Page excerpt:
******************************
Editor’s Note: Our popular public employees salaries database is back. This year, we’ve combined all agencies in a single database, but we’ll still be breaking out stories on state and city departments in the coming weeks. Today: State employees, except for those working in education, which we’ll report on separately.
It pays to be in public health — a lot, at least for those at the top.
The state could hire 30 office clerks for the price of one top surgeon. Or four judges for one staff physician.
Being male certainly doesn’t hurt either. Only six of the top 25 highest-paid doctors in Hawaii Health Systems Corp., the state’s public hospital system, are women — and none are in the top quarter percentile earning more than $600,000 a year.
In response to an open-records request, state agencies provided salary ranges for nearly 21,000 state employees, including the Judiciary, HHSC, the Legislature, the Office of Hawaiian Affairs and 19 state departments. The data is for fiscal 2016, which began July 1.
This data doesn’t include the Department of Education, which has well over 22,000 employees, or the University of Hawaii. Civil Beat will be reporting on those separately.
Last month, we published salary information for 9,333 employees of the City and County of Honolulu. You can read that report here.
In this batch of state employees, all but one of the top 40 highest-paid workers were in public health. The lone exception was George Szigeti, executive director of the Hawaii Tourism Authority, who earned a salary of $270,000.
There are a couple of dozen physicians making between $300,000 and $780,000, and a few hundred nurses earning $90,000 to $120,000 a year.
At least 556 people made a salary of $100,000 or more, which means 20,196 workers made less than that.
Judge is another top-tier position. Roughly 30 Circuit Court judges earn $193,248 annually, and another 30-plus District Court judges each make $182,112.
The state Supreme Court offers the highest pay. Chief Justice Mark Recktenwald earned $222,480 in 2015, just a bit higher than the other four justices.
The head of the state executive branch, Gov. David Ige, received a salary of $149,556 in 2015.
The 76 state lawmakers who decide how much money to appropriate for the vast majority of state jobs each earned $59,004 last fiscal year, save for the head of the Senate and House, who each made $66,504.
Knowing how much state employees earn provides greater government transparency and helps the public decide if the state is spending its taxpayer dollars wisely. This is one of Civil Beat’s primary missions and the reason we are publishing the state salary database again this year.
As former Civil Beat editor John Temple wrote in 2010, the first year we published the salaries, “providing data on how government works is central to our commitment to helping you understand local issues, including how government operates and how much it costs.” The more people know, the better.
******************************
Parts of the exercise:
a. Answer these from the salary article:
(i) For about how many state employees did state agencies provide salary ranges?
(ii) What salary did George Szigeti earn?
(iii) What salary did Gov. David Ige receive in 2015?
b. Say whether each statement agrees with the salary article:
(i) The data is for fiscal 2016.
(ii) The data includes the University of Hawaii.
(iii) District Court judges each make $193,248.
c. Rewrite the salary article starting with "The head of the state" and going on through "again this year.", replacing "lawmakers" with "legislators".

Excerpts from a dataset:
******************************
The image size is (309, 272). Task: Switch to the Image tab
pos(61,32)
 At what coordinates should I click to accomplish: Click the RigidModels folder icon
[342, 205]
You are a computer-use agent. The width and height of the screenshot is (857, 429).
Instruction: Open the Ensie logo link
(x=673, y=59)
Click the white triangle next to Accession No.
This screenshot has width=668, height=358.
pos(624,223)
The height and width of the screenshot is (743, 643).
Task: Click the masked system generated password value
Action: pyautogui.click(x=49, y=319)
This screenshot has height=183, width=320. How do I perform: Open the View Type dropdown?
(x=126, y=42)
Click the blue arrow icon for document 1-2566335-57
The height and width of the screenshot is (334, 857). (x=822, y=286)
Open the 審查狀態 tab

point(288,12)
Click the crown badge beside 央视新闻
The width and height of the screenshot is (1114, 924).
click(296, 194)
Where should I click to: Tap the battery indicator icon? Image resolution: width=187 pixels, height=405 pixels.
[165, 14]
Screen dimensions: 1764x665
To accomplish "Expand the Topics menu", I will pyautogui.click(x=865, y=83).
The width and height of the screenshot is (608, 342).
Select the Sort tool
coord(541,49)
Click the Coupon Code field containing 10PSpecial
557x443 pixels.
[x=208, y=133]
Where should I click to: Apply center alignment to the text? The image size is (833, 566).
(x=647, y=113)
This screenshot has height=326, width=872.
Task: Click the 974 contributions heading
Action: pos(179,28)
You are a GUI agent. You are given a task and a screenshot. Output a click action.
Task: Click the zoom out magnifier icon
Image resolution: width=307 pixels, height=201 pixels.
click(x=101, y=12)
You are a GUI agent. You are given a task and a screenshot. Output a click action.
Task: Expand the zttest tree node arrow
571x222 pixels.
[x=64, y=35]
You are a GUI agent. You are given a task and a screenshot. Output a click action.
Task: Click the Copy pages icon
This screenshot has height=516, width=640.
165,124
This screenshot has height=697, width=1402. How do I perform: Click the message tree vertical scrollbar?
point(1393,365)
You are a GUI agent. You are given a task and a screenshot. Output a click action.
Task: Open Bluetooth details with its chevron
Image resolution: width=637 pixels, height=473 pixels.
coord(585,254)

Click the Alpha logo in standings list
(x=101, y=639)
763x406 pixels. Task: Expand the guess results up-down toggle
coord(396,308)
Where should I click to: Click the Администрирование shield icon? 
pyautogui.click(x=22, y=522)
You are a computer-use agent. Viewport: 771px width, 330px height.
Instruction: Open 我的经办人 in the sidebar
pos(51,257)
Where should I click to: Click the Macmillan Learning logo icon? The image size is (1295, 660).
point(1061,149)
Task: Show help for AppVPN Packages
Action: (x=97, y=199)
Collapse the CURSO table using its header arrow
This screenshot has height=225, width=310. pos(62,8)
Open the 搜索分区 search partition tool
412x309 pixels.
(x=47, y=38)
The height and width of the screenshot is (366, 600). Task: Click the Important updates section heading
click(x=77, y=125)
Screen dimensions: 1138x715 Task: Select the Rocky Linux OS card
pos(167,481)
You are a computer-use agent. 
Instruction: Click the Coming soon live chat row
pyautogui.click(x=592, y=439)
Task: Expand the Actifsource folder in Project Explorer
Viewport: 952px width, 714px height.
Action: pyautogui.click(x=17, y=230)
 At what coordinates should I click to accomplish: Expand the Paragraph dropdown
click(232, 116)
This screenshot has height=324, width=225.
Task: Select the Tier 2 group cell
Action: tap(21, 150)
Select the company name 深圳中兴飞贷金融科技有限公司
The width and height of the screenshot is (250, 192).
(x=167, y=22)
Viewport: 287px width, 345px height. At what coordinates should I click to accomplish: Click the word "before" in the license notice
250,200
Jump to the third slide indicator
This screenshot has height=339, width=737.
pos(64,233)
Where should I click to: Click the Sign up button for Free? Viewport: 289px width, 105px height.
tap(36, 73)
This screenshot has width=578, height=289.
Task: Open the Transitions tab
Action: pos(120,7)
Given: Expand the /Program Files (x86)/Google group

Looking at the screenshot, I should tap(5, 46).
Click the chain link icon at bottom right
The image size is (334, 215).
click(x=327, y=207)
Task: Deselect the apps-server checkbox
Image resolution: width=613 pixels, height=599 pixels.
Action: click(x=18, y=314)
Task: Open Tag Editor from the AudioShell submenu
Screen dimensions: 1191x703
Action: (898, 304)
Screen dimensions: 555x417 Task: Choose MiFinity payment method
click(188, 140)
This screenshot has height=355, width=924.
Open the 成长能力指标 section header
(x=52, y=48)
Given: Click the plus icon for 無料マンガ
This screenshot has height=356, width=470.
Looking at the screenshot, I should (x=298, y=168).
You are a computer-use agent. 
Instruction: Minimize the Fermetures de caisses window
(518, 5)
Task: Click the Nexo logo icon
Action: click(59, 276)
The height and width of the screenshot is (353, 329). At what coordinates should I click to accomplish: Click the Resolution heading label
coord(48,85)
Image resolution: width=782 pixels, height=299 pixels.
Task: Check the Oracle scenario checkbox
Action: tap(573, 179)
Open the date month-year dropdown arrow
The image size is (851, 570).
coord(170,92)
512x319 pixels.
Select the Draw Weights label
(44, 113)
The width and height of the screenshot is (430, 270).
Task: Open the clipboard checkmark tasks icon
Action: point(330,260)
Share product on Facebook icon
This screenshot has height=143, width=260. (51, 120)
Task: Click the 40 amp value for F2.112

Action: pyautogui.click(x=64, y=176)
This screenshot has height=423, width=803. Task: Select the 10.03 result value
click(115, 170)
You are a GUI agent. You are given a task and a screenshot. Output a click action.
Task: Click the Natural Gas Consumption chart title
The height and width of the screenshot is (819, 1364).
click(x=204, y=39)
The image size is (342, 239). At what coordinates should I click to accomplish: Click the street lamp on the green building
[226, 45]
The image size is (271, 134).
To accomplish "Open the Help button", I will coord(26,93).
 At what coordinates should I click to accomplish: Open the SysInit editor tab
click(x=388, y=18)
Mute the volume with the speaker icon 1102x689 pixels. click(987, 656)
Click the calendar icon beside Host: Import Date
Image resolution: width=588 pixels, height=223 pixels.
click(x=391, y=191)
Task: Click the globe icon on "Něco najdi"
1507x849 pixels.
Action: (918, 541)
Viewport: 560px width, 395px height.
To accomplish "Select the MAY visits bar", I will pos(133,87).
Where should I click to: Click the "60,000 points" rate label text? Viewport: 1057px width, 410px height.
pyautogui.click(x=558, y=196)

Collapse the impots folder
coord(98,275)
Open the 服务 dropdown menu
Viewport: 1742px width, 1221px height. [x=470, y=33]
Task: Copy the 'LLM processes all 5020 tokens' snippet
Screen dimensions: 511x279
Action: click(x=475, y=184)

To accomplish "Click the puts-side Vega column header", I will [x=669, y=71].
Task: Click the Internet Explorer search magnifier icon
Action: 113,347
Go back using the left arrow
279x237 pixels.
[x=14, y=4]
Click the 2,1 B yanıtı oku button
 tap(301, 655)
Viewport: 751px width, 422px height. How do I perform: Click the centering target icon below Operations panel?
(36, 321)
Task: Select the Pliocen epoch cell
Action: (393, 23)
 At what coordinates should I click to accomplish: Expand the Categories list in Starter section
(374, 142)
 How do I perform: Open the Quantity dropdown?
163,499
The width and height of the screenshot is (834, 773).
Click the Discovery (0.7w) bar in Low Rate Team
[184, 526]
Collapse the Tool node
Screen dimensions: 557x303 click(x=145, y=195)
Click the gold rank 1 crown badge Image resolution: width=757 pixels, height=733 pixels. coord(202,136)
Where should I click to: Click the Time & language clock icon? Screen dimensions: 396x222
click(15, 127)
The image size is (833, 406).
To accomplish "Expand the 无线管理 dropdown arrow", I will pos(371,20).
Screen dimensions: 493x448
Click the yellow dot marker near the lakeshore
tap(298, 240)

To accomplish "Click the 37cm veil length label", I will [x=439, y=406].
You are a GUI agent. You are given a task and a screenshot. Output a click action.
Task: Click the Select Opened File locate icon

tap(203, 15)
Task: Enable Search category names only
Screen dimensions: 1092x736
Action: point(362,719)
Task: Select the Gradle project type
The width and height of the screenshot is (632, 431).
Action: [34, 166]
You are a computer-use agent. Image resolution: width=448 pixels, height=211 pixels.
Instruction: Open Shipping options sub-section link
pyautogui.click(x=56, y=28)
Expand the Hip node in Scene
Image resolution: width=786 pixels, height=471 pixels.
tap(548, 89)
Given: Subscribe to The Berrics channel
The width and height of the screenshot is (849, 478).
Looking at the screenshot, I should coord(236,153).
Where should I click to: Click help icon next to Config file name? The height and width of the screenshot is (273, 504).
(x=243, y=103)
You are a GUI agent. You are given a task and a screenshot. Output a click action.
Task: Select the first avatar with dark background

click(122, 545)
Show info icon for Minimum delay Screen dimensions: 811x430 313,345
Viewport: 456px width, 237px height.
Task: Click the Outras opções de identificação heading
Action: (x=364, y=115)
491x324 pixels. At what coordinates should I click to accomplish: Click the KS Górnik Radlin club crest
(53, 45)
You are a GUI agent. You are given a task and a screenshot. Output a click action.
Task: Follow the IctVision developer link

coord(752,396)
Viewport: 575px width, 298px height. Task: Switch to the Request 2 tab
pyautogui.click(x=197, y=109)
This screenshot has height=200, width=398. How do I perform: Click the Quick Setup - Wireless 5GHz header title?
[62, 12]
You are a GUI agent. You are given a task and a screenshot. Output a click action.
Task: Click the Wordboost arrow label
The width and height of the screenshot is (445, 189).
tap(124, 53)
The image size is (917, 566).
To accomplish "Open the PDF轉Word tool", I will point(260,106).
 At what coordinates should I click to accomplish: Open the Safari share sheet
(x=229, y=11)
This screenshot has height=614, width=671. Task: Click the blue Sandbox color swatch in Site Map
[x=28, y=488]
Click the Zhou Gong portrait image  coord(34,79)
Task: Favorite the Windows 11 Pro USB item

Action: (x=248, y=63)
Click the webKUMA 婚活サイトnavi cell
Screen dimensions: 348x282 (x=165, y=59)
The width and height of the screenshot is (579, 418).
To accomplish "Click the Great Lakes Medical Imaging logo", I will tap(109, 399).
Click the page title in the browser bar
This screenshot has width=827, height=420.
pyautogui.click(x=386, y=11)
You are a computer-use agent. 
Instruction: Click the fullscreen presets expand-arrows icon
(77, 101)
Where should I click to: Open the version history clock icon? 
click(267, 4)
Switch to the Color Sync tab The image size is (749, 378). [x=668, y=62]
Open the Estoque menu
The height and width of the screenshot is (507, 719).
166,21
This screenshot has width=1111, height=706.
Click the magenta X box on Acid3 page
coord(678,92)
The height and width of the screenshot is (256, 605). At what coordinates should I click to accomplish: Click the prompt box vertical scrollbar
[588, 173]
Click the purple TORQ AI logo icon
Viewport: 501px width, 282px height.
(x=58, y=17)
******************************
Exercise results:
a.
(i) Nearly 21,000
(ii) $270,000
(iii) $149,556

b.
(i) Yes: "The data is for fiscal 2016, which began July 1."
(ii) No: "This data doesn’t include the Department of Education, which has well over 22,000 employees, or the University of Hawaii."
(iii) No: "another 30-plus District Court judges each make $182,112."

c.
The head of the state executive branch, Gov. David Ige, received a salary of $149,556 in 2015.
The 76 state legislators who decide how much money to appropriate for the vast majority of state jobs each earned $59,004 last fiscal year, save for the head of the Senate and House, who each made $66,504.
Knowing how much state employees earn provides greater government transparency and helps the public decide if the state is spending its taxpayer dollars wisely. This is one of Civil Beat’s primary missions and the reason we are publishing the state salary database again this year.